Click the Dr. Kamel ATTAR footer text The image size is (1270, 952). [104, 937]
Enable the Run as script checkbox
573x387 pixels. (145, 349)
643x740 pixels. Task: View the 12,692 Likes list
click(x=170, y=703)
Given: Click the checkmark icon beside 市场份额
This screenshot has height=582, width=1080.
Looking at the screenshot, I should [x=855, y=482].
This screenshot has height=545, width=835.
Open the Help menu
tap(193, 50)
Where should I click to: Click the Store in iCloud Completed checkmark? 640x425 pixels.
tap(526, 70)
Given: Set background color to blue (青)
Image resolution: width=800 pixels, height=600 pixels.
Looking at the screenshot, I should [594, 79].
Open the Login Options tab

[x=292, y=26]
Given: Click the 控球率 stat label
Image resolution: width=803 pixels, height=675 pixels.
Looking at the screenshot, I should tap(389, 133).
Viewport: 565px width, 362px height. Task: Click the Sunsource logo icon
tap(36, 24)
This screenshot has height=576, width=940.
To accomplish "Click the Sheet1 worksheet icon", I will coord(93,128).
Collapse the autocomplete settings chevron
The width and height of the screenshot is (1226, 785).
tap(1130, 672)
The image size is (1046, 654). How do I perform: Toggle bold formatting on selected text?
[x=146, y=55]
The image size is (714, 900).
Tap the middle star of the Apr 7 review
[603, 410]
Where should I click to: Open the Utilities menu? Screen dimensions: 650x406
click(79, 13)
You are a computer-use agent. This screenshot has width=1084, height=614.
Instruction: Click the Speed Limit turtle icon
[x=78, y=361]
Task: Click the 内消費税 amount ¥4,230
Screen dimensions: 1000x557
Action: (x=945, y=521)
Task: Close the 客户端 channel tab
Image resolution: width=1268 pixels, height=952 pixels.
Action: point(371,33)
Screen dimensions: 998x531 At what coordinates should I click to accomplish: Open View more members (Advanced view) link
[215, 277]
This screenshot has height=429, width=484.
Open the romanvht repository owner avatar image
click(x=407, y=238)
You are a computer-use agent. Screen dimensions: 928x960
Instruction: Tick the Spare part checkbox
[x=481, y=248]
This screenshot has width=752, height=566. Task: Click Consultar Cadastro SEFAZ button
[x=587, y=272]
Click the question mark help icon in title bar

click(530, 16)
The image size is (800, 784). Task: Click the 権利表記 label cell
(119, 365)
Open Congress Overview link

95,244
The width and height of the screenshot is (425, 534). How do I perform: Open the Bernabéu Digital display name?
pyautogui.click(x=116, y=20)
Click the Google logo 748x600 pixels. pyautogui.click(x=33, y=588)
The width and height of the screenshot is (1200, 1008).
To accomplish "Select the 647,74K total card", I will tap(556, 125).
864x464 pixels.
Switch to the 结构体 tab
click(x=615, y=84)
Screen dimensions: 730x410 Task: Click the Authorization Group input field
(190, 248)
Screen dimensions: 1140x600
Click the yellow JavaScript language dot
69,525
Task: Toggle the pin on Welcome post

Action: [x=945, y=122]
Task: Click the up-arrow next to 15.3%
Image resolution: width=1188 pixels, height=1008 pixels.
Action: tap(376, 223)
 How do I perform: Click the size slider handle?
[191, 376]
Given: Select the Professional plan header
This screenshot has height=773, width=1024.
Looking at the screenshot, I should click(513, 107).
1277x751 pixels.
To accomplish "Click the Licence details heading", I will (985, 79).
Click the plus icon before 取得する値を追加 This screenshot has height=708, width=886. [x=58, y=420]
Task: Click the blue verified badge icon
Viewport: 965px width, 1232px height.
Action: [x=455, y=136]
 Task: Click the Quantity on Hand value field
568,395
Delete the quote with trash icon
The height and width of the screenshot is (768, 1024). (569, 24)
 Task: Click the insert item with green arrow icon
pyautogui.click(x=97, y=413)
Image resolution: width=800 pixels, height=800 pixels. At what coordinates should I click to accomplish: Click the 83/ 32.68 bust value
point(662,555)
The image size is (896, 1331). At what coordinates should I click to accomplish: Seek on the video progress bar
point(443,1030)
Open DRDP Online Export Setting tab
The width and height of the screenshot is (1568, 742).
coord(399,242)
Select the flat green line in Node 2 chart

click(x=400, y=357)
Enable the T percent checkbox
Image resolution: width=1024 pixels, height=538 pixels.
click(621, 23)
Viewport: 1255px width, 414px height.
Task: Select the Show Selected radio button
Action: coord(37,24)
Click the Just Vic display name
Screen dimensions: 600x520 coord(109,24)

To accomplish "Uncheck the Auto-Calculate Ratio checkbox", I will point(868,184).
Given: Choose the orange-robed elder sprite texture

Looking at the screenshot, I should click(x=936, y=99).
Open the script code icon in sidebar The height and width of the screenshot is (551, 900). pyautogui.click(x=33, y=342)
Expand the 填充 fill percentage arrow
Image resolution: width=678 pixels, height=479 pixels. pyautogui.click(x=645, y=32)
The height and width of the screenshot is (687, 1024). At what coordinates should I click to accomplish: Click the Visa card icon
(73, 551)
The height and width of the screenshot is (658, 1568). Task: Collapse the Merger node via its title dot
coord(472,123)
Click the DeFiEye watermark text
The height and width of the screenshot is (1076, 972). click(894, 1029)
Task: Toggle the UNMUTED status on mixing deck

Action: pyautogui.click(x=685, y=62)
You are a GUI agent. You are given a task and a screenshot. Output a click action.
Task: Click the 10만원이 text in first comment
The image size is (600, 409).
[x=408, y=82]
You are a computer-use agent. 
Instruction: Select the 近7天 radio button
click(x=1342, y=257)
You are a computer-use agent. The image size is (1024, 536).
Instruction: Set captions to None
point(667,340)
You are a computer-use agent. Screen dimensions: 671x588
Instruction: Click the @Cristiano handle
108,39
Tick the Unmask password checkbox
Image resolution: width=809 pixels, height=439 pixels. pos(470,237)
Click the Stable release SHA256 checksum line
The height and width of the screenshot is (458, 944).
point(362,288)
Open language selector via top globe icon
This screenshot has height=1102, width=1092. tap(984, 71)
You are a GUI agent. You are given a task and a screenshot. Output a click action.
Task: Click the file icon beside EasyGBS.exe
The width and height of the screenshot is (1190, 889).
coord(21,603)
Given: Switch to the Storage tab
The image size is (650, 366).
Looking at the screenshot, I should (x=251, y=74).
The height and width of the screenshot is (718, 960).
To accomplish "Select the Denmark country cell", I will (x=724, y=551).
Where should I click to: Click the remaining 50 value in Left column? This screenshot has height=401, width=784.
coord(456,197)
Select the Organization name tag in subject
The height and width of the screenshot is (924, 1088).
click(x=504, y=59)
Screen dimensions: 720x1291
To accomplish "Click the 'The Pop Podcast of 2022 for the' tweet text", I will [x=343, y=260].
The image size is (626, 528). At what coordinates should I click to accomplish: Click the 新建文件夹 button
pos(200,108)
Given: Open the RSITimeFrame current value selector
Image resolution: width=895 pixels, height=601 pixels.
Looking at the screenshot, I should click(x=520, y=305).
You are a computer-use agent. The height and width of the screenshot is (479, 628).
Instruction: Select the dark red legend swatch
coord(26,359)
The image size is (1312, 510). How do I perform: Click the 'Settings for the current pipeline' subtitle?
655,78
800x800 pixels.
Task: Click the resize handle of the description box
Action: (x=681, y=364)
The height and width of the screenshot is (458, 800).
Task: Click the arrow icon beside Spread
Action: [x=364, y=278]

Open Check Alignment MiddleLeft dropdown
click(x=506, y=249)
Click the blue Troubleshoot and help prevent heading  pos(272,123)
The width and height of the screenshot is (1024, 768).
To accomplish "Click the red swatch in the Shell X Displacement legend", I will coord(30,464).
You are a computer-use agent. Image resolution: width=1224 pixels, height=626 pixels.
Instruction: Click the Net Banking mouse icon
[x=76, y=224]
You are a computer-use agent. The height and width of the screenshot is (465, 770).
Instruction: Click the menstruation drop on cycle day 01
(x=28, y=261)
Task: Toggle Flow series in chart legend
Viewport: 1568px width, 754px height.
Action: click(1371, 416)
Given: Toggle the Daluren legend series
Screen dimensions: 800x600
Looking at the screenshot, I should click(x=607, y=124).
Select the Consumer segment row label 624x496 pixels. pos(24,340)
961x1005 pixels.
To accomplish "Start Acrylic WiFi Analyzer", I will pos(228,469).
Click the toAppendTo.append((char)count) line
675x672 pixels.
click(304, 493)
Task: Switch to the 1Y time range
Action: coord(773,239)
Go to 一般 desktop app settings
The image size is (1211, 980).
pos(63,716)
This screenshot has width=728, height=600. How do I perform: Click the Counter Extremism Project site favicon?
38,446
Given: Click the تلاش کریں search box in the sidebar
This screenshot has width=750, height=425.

- [Required work]: Among the entries above, how many lines hold the string "heading"? Respond with nothing but the number.

- [Response]: 2